Thursday’s German National Day had special significance given its coincidence with the upcoming 30th anniversary of the fall of the Berlin Wall. Yet, this year’s event also came at another key moment in the nation’s post-Cold War history with Angela Merkel’s long chancellorship now in its twilight phase after around a decade and a half in office.

Merkel has long been the most important political leader in continental Europe having been head of the German Christian Democratic Union (CDU) from 2000 to 2018, and chancellor since 2005. Indeed, in the era of Donald Trump, she has had solid claims to being the most influential leader in the Western world too, with the potential exception of Emmanuel Macron.

A pivotal figure on the international stage

To put Merkel’s achievements into wider international perspective, three US presidents (George Bush, Barack Obama and Trump), four French presidents (Jacques Chirac, Nicolas Sarkozy, Francois Hollande and Macron), and five UK prime ministers (Tony Blair, Gordon Brown, David Cameron, Theresa May and Boris Johnson) have already served during her long tenure. And Merkel has also already exceeded the previous record of Margaret Thatcher as Europe’s longest serving female leader which was 11 years.

Yet, the irony is that at the same time that Merkel is such a pivotal figure on the international stage, with Germany the anchor country in the EU, she is facing mounting challenges on multiple fronts. This includes defending the integrity of the EU, and also preserving the wider western post-war order that she and so many compatriots in Germany so value.

The ongoing battle that Merkel is fighting with Trump matters not just to Germany therefore, but also Europe and the world at large.

- Andrew Hammond

On the EU front, Merkel has played a major role in the last decade in seeking to stabilise the Brussels-based club from the Greek debt crisis through to the immigration challenges which saw her country taking in around 1 million refugees and migrants in 2015 alone. With the EU remaining fragile, there is also ongoing Brexit negotiations which will come to a head again soon with the prospect that the United Kingdom could leave with ‘no-deal’.
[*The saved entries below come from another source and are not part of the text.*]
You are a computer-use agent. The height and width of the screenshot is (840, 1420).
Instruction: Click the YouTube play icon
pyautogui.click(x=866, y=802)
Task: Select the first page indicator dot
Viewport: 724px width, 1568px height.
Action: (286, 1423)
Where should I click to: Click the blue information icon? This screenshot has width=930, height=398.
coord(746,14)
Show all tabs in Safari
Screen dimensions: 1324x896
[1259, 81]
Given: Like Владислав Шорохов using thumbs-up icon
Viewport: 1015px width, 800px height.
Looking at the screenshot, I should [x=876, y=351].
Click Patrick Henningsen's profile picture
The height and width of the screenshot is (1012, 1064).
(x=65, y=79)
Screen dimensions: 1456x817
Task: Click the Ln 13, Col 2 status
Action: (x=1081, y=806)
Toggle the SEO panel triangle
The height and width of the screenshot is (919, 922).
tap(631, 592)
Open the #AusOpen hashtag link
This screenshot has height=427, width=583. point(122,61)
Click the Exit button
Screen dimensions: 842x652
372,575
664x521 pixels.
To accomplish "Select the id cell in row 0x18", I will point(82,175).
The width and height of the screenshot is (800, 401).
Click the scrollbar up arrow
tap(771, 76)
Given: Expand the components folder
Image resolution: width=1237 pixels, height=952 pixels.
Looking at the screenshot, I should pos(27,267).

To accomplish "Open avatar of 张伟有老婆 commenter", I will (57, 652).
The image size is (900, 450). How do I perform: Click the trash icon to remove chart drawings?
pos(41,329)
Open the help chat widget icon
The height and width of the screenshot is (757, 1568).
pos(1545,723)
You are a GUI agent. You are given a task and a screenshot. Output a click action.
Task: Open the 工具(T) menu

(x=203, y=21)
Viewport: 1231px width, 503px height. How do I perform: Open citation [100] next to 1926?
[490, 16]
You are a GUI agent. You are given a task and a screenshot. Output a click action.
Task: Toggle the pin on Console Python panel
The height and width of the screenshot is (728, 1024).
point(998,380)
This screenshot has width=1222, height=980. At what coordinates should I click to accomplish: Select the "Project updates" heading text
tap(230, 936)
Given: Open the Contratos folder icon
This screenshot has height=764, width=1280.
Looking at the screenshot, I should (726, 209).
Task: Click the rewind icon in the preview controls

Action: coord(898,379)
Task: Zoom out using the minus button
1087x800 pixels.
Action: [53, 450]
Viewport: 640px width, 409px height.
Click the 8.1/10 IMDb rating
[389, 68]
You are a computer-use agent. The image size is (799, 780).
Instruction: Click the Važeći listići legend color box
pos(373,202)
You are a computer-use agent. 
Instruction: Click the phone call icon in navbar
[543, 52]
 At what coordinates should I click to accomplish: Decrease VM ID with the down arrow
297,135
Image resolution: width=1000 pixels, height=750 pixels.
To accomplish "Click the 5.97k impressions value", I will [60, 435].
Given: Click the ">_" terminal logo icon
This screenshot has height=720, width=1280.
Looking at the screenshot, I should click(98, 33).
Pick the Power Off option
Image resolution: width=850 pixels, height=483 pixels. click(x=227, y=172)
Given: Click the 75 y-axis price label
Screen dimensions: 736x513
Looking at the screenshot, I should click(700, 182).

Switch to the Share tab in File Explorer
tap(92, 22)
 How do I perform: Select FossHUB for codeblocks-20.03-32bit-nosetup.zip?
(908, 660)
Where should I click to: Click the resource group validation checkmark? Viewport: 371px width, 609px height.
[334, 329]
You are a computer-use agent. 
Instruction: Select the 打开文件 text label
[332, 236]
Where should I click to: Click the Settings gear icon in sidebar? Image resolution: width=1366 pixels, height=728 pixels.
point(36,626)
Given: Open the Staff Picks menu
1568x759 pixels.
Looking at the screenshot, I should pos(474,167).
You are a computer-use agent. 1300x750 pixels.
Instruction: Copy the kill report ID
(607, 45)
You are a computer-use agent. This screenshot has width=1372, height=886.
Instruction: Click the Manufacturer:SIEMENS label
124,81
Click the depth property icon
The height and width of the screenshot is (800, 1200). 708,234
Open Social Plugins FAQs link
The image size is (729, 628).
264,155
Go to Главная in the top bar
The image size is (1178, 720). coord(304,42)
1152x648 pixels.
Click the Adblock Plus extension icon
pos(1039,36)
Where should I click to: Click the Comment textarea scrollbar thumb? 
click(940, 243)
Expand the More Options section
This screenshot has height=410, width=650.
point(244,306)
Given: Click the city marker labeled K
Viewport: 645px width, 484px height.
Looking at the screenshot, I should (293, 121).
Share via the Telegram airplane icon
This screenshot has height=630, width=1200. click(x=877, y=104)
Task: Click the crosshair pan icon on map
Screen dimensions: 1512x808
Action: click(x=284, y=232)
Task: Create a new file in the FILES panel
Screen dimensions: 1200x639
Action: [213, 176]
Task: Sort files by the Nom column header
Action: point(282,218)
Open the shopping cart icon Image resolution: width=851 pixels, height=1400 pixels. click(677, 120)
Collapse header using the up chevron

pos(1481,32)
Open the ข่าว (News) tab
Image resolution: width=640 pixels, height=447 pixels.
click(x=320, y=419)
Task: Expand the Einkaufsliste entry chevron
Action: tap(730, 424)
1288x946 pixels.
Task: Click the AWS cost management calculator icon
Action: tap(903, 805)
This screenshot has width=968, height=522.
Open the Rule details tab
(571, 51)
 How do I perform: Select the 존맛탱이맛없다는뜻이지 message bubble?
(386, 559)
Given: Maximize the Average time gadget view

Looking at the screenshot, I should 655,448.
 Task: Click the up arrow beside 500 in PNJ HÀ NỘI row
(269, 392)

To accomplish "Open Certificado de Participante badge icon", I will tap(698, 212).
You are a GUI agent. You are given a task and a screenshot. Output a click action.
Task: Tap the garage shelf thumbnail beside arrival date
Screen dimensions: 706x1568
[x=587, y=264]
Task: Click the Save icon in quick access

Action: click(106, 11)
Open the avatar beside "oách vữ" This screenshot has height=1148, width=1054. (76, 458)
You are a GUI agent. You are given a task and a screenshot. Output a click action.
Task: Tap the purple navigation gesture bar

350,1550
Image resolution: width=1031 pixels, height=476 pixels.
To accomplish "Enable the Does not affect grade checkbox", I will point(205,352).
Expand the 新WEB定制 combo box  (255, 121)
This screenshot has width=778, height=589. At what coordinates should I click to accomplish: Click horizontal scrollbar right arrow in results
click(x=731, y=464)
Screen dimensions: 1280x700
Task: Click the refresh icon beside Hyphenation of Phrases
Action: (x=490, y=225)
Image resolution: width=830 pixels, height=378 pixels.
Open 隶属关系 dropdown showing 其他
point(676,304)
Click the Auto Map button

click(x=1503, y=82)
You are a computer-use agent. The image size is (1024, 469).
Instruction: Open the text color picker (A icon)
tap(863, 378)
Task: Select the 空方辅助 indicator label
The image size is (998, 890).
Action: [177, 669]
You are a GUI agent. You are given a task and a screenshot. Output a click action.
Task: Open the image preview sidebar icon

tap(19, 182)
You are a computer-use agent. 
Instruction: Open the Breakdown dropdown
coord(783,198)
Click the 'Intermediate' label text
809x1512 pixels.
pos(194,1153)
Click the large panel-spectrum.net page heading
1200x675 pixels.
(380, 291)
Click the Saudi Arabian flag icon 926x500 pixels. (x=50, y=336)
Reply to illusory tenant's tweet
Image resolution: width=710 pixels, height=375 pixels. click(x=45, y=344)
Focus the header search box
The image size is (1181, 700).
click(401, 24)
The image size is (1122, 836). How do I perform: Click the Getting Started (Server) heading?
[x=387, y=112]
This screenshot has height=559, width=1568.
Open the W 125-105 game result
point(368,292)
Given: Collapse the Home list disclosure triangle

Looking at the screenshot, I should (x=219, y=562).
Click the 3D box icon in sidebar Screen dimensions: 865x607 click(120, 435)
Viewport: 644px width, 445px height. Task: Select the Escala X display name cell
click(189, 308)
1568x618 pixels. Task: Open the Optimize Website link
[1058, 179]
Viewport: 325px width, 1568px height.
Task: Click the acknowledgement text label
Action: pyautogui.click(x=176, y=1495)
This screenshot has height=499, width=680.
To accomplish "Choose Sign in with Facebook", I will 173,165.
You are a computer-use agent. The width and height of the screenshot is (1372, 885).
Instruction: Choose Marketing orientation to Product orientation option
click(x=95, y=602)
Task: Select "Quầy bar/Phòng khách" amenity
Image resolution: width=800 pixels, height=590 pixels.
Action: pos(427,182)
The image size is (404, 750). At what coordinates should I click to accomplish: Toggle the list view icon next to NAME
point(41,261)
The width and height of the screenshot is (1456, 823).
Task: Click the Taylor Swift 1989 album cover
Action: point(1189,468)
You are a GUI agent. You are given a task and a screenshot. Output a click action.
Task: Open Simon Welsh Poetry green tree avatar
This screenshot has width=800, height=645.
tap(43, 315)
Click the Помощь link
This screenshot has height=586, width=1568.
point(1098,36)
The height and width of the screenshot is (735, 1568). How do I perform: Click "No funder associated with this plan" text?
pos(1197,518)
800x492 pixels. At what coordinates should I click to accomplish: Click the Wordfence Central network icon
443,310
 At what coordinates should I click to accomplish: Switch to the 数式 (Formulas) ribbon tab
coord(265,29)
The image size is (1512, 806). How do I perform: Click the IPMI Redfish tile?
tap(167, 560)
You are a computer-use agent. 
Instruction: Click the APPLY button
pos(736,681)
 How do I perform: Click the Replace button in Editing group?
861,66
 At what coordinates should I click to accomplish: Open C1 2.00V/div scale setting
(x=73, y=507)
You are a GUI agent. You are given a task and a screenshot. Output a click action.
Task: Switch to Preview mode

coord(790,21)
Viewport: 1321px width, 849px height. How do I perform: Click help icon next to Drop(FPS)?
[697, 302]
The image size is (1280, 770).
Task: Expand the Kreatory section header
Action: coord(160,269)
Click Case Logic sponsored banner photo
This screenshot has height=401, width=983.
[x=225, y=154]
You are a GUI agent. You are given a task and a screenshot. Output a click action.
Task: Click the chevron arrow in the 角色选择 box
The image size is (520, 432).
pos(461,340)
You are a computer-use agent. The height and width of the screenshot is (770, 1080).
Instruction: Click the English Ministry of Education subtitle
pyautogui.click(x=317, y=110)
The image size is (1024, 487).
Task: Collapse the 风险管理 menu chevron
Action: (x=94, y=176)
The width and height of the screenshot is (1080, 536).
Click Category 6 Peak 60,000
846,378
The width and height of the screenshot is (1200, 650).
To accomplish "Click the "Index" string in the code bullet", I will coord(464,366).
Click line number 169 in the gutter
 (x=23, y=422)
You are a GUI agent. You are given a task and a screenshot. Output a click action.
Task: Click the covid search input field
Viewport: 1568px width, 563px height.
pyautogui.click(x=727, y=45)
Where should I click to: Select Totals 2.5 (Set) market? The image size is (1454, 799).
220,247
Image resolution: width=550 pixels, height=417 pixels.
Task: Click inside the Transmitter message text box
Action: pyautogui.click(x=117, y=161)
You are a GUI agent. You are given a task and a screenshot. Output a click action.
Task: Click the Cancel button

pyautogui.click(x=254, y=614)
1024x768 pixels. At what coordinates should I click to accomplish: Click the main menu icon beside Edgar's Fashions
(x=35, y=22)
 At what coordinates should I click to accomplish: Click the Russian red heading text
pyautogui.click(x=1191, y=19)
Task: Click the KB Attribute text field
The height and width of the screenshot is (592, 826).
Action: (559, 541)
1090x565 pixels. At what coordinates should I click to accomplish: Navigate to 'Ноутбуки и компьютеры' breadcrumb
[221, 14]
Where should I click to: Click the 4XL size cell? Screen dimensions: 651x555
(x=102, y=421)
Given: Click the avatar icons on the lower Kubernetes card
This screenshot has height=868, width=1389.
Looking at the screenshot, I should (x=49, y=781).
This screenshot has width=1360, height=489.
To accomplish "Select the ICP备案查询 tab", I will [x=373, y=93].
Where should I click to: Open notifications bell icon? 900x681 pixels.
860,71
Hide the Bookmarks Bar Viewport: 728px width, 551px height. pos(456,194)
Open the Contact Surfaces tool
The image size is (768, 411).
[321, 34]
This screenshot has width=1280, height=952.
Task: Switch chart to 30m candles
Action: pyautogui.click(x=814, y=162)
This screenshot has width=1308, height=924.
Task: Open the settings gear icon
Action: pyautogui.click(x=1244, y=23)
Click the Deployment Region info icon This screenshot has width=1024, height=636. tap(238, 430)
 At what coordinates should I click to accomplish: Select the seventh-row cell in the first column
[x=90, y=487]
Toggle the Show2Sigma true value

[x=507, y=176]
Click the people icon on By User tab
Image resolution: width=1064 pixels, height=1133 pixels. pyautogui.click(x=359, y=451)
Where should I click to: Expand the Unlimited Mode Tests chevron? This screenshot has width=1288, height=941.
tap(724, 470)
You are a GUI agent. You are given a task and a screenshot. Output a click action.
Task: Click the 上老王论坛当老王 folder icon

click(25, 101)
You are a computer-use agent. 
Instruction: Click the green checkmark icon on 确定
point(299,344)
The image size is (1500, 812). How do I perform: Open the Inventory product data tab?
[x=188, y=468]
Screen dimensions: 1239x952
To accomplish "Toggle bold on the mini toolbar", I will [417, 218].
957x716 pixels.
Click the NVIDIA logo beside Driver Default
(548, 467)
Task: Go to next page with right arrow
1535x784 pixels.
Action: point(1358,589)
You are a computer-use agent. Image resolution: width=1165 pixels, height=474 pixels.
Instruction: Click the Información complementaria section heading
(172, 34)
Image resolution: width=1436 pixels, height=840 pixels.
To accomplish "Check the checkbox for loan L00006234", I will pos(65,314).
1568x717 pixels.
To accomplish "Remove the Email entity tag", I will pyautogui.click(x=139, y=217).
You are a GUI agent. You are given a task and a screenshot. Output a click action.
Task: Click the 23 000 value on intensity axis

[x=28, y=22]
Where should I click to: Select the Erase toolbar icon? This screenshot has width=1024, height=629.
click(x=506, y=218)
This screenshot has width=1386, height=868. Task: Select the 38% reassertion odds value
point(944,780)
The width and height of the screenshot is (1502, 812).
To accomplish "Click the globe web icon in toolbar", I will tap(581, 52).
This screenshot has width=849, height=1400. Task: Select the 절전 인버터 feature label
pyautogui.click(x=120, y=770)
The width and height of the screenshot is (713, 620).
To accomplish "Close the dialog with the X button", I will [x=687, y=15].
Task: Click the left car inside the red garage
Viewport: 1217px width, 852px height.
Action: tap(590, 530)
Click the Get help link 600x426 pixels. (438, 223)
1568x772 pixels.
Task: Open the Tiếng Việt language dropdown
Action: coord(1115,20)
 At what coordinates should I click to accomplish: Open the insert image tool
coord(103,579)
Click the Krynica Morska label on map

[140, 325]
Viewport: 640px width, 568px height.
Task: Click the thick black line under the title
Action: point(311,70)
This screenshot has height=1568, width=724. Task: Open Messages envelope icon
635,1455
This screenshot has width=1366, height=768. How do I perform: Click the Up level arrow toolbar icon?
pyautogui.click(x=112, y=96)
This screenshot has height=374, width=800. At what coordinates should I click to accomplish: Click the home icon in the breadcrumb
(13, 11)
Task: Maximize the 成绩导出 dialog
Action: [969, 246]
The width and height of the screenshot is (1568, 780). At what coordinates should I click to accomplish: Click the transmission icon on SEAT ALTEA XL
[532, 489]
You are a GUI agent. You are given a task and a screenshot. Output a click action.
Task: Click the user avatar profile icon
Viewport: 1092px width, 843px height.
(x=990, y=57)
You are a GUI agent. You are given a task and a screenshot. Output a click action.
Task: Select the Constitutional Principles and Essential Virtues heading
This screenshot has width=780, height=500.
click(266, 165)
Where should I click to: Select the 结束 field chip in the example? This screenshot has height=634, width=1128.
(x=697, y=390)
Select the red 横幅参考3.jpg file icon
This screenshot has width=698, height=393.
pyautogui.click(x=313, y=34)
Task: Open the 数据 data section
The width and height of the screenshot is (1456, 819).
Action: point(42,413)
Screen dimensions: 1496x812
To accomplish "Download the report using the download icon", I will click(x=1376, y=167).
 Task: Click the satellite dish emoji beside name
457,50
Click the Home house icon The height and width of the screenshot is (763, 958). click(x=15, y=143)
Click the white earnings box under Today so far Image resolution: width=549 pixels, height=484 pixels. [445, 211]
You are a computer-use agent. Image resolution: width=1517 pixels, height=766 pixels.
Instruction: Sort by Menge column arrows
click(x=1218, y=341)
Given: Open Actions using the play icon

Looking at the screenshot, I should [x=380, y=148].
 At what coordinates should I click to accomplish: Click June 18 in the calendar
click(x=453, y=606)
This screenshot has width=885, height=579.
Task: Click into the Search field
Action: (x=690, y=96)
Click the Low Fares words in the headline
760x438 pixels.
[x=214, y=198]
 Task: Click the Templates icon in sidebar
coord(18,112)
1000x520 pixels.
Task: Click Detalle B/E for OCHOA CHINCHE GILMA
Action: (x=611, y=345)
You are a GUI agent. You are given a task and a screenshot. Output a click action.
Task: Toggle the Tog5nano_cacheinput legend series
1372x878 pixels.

Beyond Brexit, the gathering storm clouds highlight the fragility of the political situation across the continent as shown not just by the weakening of Merkel’s own government; but also the growing populist surge in eastern Europe. This reflects the rise of anti-EU, nationalist sentiment across the continent. And while Brexit exemplifies this, the problem is by no means limited to the United Kingdom as countries from Italy to Poland show.

And if these issues were not big enough for Merkel, another challenge is the new geopolitical reality that has witnessed an increasingly assertive Russia, and instability in the Middle East and Africa which has driven the migration problems impacting Europe. And intensifying this is uncertainty from Washington with Trump previously calling for more Brexits across the continent.

Sparring with Trump

Merkel’s own style and values have frequently collided with those of Trump, who relishes his role as disrupter of the established western order that she embodies. While the White House has asserted that Germany is “a bedrock of the transatlantic relationship and the Nato alliance”, bilateral relations are unquestionably cooler in recent years.

So the personal animosity between Trump and Merkel has seen bilateral relations much chillier with several issues becoming thornier in the bilateral relationship, including trade and defence spending. On trade, Trump has called Germany “very bad” because of its significant trade surplus — with exports larger than imports — and the president has particularly singled out the nation’s car exports which he has threatened to put tariffs on.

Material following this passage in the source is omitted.